▶ [Task to complete]: Across the records below, how many lines include the string "thumbnail"? Respond with the number only.

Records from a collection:

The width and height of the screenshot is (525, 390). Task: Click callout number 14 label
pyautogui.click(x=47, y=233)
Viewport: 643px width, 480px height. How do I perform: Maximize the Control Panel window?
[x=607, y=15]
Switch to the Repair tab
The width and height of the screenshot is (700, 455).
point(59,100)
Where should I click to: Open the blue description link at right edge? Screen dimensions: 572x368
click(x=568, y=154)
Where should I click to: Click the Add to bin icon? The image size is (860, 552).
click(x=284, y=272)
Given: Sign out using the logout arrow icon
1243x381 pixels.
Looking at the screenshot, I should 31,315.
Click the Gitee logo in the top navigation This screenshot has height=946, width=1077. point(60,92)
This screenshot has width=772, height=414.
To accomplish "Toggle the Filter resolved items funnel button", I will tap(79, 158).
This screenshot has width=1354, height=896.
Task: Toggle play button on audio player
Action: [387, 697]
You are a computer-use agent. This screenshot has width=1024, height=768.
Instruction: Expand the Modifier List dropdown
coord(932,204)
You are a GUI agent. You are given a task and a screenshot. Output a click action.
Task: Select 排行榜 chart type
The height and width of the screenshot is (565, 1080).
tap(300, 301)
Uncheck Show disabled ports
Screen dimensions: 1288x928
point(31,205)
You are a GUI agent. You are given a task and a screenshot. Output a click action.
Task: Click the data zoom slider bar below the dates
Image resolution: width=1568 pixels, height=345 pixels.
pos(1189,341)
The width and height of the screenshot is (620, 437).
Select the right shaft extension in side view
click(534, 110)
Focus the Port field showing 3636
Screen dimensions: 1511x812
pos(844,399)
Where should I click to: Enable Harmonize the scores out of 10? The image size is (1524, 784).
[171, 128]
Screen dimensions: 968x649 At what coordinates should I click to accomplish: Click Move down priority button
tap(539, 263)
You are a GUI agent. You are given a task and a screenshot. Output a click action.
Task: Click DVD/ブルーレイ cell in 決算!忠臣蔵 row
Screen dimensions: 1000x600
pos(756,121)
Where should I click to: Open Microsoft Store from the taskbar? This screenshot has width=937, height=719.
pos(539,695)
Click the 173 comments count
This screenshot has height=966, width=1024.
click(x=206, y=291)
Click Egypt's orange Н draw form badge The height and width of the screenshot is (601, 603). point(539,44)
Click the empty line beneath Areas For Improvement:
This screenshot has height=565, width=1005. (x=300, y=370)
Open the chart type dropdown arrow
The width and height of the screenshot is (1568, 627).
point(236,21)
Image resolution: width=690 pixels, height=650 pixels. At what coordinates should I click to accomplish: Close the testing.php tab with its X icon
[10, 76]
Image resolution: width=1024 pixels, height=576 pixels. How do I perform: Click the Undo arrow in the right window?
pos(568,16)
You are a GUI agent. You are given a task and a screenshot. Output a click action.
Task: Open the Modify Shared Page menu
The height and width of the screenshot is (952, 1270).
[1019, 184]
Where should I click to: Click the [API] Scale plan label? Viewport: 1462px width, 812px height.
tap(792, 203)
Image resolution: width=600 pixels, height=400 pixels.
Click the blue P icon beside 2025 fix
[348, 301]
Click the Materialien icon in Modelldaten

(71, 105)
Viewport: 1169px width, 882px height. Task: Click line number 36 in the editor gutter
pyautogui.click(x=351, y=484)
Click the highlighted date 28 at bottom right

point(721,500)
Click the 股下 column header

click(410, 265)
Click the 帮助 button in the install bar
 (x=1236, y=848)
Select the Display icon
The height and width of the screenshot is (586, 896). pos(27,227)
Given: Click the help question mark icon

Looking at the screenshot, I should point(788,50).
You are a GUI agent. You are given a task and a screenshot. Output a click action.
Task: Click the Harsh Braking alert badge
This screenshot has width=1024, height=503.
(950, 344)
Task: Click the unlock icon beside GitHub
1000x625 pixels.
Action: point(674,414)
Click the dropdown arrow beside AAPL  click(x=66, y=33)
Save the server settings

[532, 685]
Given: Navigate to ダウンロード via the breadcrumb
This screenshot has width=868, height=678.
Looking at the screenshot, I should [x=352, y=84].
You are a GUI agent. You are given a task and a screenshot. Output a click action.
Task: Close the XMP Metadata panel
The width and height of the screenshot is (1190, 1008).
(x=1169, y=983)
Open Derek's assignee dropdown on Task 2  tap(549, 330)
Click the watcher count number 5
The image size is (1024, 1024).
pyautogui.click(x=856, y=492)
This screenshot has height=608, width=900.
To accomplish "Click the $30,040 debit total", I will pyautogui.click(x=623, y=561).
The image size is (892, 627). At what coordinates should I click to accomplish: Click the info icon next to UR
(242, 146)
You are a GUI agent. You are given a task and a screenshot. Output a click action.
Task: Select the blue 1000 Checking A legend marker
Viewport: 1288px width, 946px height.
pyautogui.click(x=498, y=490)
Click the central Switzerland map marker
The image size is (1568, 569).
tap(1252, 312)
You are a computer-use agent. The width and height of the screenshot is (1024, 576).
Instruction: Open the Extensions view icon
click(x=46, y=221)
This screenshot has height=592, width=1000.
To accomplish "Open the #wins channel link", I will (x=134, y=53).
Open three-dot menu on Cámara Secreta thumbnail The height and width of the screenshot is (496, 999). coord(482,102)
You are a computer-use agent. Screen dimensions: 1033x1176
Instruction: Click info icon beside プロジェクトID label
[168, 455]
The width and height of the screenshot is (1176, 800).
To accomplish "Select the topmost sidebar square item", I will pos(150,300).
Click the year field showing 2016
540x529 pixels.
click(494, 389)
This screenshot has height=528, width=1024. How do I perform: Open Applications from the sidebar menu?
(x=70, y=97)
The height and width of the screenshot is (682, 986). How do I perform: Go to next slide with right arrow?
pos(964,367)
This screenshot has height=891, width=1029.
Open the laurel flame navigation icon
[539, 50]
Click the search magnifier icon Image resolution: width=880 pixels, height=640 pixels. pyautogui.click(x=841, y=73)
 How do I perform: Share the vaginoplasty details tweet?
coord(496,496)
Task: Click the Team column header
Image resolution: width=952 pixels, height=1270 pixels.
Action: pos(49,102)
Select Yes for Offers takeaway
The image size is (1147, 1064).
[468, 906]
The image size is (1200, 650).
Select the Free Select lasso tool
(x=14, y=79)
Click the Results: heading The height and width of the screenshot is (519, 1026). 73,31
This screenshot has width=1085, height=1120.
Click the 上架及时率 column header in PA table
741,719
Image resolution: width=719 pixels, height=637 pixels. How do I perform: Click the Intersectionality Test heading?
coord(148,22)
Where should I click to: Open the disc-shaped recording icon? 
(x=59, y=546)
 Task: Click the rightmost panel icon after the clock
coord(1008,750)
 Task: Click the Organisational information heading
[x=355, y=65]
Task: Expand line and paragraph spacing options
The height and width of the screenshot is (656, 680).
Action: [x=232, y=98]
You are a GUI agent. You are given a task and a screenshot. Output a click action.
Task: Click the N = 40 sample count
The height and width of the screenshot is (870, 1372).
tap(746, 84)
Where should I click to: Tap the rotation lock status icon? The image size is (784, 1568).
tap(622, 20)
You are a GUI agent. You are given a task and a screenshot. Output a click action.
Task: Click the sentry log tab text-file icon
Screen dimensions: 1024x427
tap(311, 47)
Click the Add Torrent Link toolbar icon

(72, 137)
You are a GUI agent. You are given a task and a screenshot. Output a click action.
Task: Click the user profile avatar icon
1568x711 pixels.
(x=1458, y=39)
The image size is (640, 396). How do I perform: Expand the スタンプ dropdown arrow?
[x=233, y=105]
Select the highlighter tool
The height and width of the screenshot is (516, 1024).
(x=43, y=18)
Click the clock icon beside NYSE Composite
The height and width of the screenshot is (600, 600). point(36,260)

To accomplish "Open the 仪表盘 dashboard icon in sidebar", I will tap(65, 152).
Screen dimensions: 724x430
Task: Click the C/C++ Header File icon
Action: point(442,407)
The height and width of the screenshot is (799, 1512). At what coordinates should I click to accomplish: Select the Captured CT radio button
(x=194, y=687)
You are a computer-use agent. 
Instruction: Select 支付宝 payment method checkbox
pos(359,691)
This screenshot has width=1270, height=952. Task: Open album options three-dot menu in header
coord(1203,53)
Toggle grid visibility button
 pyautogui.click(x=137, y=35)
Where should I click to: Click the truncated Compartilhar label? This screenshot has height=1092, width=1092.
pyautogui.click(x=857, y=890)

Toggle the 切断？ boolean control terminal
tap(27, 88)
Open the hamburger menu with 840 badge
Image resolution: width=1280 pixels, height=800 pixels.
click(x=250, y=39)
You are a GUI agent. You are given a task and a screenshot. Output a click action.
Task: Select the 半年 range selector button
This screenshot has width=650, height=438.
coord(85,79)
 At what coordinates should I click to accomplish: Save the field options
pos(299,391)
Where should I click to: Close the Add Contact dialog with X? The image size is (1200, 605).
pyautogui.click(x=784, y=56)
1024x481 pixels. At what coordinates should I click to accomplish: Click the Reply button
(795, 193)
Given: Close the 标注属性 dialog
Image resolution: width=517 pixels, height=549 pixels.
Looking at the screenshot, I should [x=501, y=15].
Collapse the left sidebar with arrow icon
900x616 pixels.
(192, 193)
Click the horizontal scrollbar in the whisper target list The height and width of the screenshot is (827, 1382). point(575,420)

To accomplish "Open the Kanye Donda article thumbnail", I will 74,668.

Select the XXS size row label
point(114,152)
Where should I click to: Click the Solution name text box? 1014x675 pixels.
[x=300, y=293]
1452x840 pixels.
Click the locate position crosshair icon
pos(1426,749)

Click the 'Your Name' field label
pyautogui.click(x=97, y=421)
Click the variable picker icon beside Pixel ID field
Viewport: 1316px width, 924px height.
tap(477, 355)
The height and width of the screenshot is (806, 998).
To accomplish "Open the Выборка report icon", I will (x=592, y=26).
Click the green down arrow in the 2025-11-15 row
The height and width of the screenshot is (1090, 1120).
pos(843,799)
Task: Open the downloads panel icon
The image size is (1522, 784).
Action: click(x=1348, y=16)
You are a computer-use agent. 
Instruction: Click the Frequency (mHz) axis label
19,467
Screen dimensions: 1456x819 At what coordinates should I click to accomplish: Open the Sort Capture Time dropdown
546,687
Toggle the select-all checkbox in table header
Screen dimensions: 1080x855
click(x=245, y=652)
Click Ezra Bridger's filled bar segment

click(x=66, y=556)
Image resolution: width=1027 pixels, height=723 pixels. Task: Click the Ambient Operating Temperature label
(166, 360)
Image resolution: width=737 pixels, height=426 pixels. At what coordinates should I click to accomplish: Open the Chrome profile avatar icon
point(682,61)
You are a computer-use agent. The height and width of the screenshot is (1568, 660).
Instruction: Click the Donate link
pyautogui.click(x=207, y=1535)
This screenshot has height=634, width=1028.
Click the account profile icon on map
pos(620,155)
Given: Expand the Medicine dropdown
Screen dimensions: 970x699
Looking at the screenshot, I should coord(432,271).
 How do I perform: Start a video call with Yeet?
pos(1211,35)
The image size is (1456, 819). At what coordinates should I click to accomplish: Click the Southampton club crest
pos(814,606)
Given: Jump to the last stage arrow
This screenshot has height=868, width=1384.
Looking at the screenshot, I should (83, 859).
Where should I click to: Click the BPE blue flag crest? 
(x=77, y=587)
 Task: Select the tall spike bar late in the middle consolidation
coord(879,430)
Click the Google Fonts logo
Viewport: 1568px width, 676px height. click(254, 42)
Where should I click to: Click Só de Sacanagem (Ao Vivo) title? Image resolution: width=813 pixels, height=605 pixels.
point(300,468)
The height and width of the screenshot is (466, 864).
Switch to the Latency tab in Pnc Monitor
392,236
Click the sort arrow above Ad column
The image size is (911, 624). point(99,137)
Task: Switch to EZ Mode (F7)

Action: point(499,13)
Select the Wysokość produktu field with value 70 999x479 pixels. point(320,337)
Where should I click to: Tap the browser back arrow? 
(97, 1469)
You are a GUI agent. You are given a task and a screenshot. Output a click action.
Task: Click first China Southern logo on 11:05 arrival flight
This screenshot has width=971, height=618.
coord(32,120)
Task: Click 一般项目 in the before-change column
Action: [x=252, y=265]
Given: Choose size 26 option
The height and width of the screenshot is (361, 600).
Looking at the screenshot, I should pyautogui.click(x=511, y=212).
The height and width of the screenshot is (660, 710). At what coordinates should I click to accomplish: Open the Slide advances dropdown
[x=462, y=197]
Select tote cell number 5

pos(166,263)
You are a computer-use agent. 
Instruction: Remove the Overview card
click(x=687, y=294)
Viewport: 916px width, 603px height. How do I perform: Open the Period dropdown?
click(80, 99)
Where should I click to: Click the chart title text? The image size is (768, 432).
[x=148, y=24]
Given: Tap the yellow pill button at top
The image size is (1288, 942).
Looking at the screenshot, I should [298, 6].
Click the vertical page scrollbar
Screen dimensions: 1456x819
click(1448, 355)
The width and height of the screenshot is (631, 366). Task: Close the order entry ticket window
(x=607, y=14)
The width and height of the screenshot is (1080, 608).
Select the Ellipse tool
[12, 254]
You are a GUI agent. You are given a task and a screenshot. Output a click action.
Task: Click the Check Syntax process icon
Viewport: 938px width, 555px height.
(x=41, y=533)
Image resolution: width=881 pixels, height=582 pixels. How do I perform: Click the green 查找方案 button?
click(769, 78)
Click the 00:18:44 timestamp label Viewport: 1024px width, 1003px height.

▶ [Response to this task]: 2